No matter what you think about her music, you have to give Katy Perry this: at least she’s honest about her ambitions. During the Los Angeles stop of her “Hello Katy” tour the Wiltern Theater Saturday night, she told the squealing, sold-out house “I’ve lived in Los Angeles eight years, trying to make it.”
Viewed though this prism of careerism (Perry thanks her managers, lawyers, agents and record company more often than she thanks her fans) both Perry’s quick ascent and her chilly, calculated 75-minute concert made sense. “I gotta leave my mark/I gotta run it hard/I want you to remember me,” she sings in the show’s insistent opening number, “Fingerprints.” The rest of the show betrayed the attitude of someone whose biggest imperative is success: She reserves for herself the right to act however she wants; everyone else must fall into the role she demands they play: adoring Katy Perry.
When being a tomboy fails to attract some boy’s attention, she changes to pearls and dresses in “One Of The Boys” (the title track to her Capitol album); a boy she can’t win over is derided as a “Mannequin”; the skinny indie-rocking subject of “UR So Gay” isn’t into men (although he does read Ernest Hemingway, marking perhaps the first incidence where the author of “The Son Also Rises” is invoked as a gay icon), he’s just not into her. And she doesn’t even know the object of her fleeting affection’s name in “I Kissed A Girl,” she’s only a conduit for Perry to get more attention.

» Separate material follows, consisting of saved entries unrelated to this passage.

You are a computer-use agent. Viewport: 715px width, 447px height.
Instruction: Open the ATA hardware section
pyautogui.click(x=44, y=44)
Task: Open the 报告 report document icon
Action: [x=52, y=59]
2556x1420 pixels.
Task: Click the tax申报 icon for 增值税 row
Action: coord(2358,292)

Perry sings these songs in brassy contralto; it stops just short of the old-fashioned chest thumping of Ethel Merman and Liza Minnelli by the addition of a New Wave hiccup at the end of most phrases. The music mixes elements of the New Wave with modern pop constructions — the snaky synth lines slipping through the chunky guitars during “One Of The Boys” is reminiscent of the Cars, while the caffeinated keyboard bass that throbs underneath “Hot N Cold” combines a throbbing, electropop keyboard bassline with a streamlined chorus that could just as easily shown up on an Ashlee or Britney song. And her idea of a classic ’80s song–performed, she explains, to give the moms in the aud something to dance to–is the Outfield’s “I Don’t Want To Lose Your Love Tonight.”
But when she tried to display some real emotion, Perry fell short. The solo “I’m Still Breathing”–an attempt to showcase her singer/songwriter bona fides, as well as the only song in which she takes any responsibility for anything–failed to connect, as did “Lost,” a self-pitying, hung-over ballad. And for all of Perry’s attempts to play the naughty, good girl gone bad–the occasional curses, the talk of hot boys, the pulling up her dress to reveal her panties–her perf generated little heat. She’s not looking to steal anyone’s boyfriend, she assures the couples in the crowd, just turn them into “stalker fans.” Perry may look like a flapper with her Louise Brooks bob and flirty gold dress (she changes into a leopard print catsuit for the encore), she may bend over and shake her butt during the mercenary “If You Can Afford Me,” and grind against her white (with glow in the dark piping) suited band, but there’s no doubt that for her, desire is a one way street. That she’s candid about it doesn’t you feel any less used when it’s over.
Perry plays New York’s Fillmore at Irving Plaza April 7-9.